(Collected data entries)
——

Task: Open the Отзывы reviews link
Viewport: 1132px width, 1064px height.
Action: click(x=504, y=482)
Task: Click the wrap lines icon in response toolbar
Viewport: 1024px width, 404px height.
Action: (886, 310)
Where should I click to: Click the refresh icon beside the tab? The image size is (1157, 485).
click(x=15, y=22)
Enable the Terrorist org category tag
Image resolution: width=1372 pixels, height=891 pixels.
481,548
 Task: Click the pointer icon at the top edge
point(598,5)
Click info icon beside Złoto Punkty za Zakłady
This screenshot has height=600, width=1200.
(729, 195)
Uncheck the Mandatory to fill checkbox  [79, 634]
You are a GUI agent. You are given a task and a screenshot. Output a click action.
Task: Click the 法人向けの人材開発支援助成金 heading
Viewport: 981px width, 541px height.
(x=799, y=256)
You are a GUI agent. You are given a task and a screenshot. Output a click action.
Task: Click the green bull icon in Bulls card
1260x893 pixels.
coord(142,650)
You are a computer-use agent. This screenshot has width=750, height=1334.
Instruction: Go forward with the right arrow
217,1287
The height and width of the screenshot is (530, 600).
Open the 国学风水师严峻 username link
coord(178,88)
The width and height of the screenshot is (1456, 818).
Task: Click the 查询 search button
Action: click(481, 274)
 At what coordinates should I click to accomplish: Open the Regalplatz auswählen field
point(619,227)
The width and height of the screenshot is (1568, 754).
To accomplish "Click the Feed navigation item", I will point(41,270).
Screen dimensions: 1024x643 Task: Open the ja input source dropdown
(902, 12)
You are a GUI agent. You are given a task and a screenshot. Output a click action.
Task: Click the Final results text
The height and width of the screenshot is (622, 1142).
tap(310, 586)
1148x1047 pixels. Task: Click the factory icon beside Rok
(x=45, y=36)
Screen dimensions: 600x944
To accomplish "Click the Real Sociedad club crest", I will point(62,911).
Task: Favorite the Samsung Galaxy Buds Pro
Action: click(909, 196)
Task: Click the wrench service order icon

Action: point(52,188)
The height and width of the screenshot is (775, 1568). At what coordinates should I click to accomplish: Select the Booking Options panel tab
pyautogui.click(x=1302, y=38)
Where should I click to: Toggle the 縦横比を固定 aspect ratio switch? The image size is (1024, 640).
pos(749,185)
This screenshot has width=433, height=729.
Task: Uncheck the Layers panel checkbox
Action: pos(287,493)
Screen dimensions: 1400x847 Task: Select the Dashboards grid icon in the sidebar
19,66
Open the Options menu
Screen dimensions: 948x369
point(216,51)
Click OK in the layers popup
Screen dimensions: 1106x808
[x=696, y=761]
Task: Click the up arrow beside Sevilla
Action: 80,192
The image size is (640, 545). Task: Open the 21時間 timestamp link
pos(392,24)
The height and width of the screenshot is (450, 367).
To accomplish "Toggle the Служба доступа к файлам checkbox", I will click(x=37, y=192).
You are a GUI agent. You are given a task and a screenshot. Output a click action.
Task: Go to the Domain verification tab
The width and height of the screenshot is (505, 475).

——

*Goal of the exercise*
Every entry needs to be retyped exactly.

*Result of the task*
Task: Open the Отзывы reviews link
Viewport: 1132px width, 1064px height.
Action: click(x=504, y=482)
Task: Click the wrap lines icon in response toolbar
Viewport: 1024px width, 404px height.
Action: (886, 310)
Where should I click to: Click the refresh icon beside the tab? The image size is (1157, 485).
click(x=15, y=22)
Enable the Terrorist org category tag
Image resolution: width=1372 pixels, height=891 pixels.
481,548
 Task: Click the pointer icon at the top edge
point(598,5)
Click info icon beside Złoto Punkty za Zakłady
This screenshot has height=600, width=1200.
(729, 195)
Uncheck the Mandatory to fill checkbox  [79, 634]
You are a GUI agent. You are given a task and a screenshot. Output a click action.
Task: Click the 法人向けの人材開発支援助成金 heading
Viewport: 981px width, 541px height.
(x=799, y=256)
You are a GUI agent. You are given a task and a screenshot. Output a click action.
Task: Click the green bull icon in Bulls card
1260x893 pixels.
coord(142,650)
You are a computer-use agent. This screenshot has width=750, height=1334.
Instruction: Go forward with the right arrow
217,1287
The height and width of the screenshot is (530, 600).
Open the 国学风水师严峻 username link
coord(178,88)
The width and height of the screenshot is (1456, 818).
Task: Click the 查询 search button
Action: click(481, 274)
 At what coordinates should I click to accomplish: Open the Regalplatz auswählen field
point(619,227)
The width and height of the screenshot is (1568, 754).
To accomplish "Click the Feed navigation item", I will point(41,270).
Screen dimensions: 1024x643 Task: Open the ja input source dropdown
(902, 12)
You are a GUI agent. You are given a task and a screenshot. Output a click action.
Task: Click the Final results text
The height and width of the screenshot is (622, 1142).
tap(310, 586)
1148x1047 pixels. Task: Click the factory icon beside Rok
(x=45, y=36)
Screen dimensions: 600x944
To accomplish "Click the Real Sociedad club crest", I will point(62,911).
Task: Favorite the Samsung Galaxy Buds Pro
Action: click(909, 196)
Task: Click the wrench service order icon

Action: point(52,188)
The height and width of the screenshot is (775, 1568). At what coordinates should I click to accomplish: Select the Booking Options panel tab
pyautogui.click(x=1302, y=38)
Where should I click to: Toggle the 縦横比を固定 aspect ratio switch? The image size is (1024, 640).
pos(749,185)
This screenshot has width=433, height=729.
Task: Uncheck the Layers panel checkbox
Action: pos(287,493)
Screen dimensions: 1400x847 Task: Select the Dashboards grid icon in the sidebar
19,66
Open the Options menu
Screen dimensions: 948x369
point(216,51)
Click OK in the layers popup
Screen dimensions: 1106x808
[x=696, y=761]
Task: Click the up arrow beside Sevilla
Action: 80,192
The image size is (640, 545). Task: Open the 21時間 timestamp link
pos(392,24)
The height and width of the screenshot is (450, 367).
To accomplish "Toggle the Служба доступа к файлам checkbox", I will click(x=37, y=192).
You are a GUI agent. You are given a task and a screenshot. Output a click action.
Task: Go to the Domain verification tab
The width and height of the screenshot is (505, 475).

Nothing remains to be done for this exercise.